**TASK REQUIREMENTS**
Starting at the first line of the records below, transcribe each line exactly, ending with the line that contains "has height=675, width=1200.".

**DATA SUPPLIED**
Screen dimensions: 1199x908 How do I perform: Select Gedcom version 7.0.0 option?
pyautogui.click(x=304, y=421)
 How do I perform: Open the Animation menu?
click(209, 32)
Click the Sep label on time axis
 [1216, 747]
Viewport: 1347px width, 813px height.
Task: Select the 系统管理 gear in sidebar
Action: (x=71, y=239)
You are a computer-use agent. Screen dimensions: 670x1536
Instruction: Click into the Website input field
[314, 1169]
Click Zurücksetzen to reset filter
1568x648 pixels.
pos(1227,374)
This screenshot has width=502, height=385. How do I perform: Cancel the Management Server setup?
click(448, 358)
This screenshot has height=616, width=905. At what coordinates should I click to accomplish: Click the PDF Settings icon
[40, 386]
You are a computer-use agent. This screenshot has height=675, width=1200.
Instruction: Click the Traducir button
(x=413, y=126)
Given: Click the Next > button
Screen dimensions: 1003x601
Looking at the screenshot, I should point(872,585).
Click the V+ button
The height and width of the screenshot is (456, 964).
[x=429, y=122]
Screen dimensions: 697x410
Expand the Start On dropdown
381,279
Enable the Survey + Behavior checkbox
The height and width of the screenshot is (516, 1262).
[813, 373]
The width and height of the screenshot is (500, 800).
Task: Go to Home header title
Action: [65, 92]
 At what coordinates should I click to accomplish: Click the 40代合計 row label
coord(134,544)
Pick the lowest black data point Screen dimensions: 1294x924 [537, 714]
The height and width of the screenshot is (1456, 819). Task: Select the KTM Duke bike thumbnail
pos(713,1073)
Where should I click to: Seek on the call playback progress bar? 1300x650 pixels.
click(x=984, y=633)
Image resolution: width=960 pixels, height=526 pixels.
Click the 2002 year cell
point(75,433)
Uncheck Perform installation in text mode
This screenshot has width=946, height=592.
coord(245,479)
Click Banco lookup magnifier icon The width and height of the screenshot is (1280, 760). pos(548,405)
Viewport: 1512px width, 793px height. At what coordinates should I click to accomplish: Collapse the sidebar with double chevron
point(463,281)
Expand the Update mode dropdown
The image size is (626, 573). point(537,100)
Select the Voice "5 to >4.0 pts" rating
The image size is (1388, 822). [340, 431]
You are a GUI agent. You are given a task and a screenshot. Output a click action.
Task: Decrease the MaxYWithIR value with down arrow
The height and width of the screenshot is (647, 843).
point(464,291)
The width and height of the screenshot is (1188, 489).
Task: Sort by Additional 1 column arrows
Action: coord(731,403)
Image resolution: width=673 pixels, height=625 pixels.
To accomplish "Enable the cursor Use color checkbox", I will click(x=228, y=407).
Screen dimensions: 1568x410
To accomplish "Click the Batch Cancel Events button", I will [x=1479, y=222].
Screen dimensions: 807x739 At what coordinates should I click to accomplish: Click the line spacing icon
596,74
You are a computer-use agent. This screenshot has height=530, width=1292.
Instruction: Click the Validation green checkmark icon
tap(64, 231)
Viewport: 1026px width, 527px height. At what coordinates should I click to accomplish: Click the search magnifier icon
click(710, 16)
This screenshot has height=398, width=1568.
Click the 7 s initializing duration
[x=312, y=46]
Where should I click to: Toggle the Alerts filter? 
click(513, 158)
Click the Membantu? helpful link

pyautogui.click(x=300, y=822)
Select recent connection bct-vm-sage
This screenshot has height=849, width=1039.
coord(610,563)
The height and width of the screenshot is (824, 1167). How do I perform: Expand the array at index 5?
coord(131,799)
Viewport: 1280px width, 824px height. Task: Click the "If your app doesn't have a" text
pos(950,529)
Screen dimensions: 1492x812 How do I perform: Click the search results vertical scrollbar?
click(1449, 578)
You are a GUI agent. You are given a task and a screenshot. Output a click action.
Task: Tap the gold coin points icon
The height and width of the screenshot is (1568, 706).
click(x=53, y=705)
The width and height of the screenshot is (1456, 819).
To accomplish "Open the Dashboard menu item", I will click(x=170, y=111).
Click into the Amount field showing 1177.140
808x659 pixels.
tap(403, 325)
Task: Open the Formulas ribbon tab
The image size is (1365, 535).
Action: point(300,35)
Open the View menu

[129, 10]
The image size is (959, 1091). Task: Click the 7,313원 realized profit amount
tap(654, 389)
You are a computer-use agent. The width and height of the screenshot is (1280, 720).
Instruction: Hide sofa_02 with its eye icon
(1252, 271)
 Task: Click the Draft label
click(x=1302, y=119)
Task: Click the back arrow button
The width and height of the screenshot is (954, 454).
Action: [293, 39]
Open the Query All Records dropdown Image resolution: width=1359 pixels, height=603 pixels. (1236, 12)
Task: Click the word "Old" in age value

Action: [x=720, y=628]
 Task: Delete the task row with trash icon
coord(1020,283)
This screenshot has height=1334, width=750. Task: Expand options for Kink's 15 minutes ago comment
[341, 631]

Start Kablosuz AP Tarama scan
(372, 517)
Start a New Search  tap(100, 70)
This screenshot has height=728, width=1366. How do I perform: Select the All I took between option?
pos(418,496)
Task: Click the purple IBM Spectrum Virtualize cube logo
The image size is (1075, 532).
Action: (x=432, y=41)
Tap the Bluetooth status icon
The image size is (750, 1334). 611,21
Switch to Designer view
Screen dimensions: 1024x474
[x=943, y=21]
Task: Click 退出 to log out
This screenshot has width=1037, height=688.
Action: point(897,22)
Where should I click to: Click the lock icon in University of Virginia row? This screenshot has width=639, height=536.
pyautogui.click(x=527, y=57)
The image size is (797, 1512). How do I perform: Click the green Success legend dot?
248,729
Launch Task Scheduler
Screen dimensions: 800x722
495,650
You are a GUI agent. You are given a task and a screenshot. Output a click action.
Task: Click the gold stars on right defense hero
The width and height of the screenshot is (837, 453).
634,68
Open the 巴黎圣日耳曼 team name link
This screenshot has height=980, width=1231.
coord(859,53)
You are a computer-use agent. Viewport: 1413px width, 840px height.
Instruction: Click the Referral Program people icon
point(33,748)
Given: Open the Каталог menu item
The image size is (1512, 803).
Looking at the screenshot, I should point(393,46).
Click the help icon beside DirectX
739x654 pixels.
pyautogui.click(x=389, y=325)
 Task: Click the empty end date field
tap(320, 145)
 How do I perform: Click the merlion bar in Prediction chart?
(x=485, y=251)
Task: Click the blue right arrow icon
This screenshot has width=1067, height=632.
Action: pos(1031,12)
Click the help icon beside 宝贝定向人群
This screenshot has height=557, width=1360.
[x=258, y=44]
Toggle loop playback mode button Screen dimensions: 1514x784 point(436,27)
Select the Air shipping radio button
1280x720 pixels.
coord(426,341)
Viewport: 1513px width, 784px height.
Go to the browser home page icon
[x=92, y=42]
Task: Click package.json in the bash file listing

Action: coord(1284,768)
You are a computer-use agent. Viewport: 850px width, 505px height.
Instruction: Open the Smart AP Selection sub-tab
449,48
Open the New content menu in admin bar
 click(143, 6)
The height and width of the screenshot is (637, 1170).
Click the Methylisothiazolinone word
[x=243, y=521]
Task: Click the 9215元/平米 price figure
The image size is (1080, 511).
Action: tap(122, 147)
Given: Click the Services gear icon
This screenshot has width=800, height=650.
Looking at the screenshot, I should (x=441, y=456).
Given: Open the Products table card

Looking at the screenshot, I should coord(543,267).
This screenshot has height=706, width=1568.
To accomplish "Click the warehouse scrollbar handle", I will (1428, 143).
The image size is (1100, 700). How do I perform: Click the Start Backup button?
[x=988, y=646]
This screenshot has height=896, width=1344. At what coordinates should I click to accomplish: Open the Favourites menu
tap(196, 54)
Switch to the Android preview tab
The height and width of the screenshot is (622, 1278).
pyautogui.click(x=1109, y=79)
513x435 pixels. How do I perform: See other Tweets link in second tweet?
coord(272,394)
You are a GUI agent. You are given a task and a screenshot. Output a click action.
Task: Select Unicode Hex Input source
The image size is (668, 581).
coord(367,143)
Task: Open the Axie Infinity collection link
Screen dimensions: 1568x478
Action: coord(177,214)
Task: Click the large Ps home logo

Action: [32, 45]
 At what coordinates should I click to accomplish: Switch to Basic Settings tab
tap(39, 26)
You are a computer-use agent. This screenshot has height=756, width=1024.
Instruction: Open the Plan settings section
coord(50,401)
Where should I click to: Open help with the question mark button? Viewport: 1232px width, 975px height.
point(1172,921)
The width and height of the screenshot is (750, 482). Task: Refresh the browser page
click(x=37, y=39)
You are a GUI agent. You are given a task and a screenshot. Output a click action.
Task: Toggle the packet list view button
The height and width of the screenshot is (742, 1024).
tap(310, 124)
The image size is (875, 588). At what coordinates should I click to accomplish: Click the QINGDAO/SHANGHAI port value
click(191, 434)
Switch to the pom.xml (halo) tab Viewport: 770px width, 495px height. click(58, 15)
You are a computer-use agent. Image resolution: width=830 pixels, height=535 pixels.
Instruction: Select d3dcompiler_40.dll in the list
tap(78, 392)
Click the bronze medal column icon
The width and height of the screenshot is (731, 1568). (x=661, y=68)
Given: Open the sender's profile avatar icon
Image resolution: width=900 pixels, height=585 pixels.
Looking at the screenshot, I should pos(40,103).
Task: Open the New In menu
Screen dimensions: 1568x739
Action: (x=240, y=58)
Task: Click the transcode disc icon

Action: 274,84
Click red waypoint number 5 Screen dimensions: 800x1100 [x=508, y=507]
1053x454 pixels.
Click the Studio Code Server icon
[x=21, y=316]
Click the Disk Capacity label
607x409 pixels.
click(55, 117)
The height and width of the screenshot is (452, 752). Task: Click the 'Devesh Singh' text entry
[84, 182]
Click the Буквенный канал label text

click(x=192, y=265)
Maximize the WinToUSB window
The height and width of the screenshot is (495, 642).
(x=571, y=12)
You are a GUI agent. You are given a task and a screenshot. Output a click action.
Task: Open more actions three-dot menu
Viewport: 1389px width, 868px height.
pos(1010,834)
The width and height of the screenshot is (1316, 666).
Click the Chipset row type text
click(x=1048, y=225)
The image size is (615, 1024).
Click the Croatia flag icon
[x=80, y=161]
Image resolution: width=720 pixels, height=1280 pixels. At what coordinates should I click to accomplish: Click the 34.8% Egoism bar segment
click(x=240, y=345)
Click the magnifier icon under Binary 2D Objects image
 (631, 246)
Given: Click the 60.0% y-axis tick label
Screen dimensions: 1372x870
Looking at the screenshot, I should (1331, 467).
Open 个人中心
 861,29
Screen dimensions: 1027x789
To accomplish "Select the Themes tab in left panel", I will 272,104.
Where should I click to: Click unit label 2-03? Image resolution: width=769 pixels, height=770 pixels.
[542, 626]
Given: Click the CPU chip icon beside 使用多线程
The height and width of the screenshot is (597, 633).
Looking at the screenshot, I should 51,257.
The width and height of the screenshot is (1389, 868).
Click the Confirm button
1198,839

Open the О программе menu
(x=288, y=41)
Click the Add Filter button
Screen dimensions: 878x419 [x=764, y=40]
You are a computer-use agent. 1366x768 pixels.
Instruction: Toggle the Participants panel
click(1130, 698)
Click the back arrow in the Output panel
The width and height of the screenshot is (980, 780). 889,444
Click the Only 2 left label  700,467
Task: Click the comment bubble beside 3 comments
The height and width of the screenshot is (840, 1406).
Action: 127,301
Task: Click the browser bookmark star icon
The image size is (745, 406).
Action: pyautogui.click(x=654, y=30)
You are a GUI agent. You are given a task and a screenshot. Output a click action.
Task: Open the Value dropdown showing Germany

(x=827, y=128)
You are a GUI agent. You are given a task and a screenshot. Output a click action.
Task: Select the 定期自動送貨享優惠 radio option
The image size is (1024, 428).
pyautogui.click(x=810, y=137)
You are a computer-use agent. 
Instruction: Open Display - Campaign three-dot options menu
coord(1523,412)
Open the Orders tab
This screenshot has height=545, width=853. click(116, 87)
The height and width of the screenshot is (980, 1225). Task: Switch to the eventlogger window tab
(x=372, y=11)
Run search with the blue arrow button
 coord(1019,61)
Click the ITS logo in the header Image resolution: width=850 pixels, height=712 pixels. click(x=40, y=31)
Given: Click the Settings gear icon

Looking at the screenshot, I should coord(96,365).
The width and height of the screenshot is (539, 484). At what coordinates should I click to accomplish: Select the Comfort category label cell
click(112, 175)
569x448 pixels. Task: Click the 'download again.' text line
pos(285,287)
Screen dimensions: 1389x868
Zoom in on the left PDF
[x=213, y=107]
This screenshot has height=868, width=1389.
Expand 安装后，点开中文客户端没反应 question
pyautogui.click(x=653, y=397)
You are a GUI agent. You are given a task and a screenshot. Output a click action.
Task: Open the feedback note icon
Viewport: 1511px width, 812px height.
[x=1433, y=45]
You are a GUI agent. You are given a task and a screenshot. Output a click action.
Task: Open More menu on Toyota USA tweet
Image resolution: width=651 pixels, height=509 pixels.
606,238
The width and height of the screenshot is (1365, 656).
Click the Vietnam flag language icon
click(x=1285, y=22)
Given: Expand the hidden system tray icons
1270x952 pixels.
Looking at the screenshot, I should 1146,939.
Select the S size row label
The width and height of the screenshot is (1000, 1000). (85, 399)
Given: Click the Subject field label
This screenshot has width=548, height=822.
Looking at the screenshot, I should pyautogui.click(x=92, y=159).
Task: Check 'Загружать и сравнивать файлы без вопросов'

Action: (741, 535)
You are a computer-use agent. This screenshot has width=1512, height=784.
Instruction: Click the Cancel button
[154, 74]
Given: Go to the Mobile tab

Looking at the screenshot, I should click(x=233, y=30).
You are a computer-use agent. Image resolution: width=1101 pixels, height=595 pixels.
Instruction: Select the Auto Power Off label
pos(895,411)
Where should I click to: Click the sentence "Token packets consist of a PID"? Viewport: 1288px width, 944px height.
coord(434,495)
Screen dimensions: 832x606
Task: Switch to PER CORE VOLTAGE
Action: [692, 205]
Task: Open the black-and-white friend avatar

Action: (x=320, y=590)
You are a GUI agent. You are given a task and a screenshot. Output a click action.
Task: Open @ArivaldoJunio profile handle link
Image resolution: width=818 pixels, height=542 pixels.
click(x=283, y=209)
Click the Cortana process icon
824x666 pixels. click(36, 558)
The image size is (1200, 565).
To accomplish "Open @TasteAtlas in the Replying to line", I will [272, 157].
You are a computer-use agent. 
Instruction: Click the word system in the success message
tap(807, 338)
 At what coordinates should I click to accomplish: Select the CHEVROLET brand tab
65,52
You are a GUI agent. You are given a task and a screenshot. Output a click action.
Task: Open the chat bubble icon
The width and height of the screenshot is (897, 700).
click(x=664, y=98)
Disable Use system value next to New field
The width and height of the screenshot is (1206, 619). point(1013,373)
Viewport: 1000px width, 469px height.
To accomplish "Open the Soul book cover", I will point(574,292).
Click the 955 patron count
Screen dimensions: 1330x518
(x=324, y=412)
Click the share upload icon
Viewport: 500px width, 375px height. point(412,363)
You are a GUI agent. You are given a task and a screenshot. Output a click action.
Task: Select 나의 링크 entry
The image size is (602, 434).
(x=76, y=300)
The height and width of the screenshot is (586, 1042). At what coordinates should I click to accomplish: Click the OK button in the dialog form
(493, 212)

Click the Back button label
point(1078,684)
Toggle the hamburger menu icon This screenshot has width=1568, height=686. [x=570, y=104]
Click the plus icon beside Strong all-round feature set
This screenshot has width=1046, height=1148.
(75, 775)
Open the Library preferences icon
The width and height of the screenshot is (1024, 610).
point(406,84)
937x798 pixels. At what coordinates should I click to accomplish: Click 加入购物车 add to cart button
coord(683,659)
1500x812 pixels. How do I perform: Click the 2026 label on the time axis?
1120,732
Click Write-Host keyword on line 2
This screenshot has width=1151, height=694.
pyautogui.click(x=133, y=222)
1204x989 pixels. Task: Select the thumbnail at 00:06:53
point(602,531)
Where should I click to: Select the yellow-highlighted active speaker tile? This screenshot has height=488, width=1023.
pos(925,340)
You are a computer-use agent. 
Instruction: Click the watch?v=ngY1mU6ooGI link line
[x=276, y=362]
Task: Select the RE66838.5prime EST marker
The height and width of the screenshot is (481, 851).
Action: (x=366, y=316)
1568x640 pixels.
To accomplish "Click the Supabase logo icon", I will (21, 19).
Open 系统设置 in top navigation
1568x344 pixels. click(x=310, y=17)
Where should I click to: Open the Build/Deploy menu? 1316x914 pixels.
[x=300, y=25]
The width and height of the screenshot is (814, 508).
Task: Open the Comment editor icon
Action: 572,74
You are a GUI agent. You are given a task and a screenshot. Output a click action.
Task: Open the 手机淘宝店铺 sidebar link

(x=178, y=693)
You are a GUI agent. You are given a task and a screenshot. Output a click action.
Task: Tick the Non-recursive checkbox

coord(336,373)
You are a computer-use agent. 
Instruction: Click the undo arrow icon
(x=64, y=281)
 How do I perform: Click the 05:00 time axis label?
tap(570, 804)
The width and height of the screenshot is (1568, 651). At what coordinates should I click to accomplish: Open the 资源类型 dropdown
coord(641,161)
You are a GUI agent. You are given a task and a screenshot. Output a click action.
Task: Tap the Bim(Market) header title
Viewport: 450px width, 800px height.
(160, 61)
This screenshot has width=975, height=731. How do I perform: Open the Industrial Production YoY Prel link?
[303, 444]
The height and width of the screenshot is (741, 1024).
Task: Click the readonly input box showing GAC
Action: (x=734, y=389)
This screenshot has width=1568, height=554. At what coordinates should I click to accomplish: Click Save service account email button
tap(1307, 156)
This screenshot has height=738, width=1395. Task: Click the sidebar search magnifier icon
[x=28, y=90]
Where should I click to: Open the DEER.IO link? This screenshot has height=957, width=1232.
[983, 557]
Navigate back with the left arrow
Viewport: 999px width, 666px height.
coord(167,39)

**WORKED SOLUTION**
Screen dimensions: 1199x908 How do I perform: Select Gedcom version 7.0.0 option?
pyautogui.click(x=304, y=421)
 How do I perform: Open the Animation menu?
click(209, 32)
Click the Sep label on time axis
 [1216, 747]
Viewport: 1347px width, 813px height.
Task: Select the 系统管理 gear in sidebar
Action: (x=71, y=239)
You are a computer-use agent. Screen dimensions: 670x1536
Instruction: Click into the Website input field
[314, 1169]
Click Zurücksetzen to reset filter
1568x648 pixels.
pos(1227,374)
This screenshot has width=502, height=385. How do I perform: Cancel the Management Server setup?
click(448, 358)
This screenshot has height=616, width=905. At what coordinates should I click to accomplish: Click the PDF Settings icon
[40, 386]
You are a computer-use agent. This screenshot has height=675, width=1200.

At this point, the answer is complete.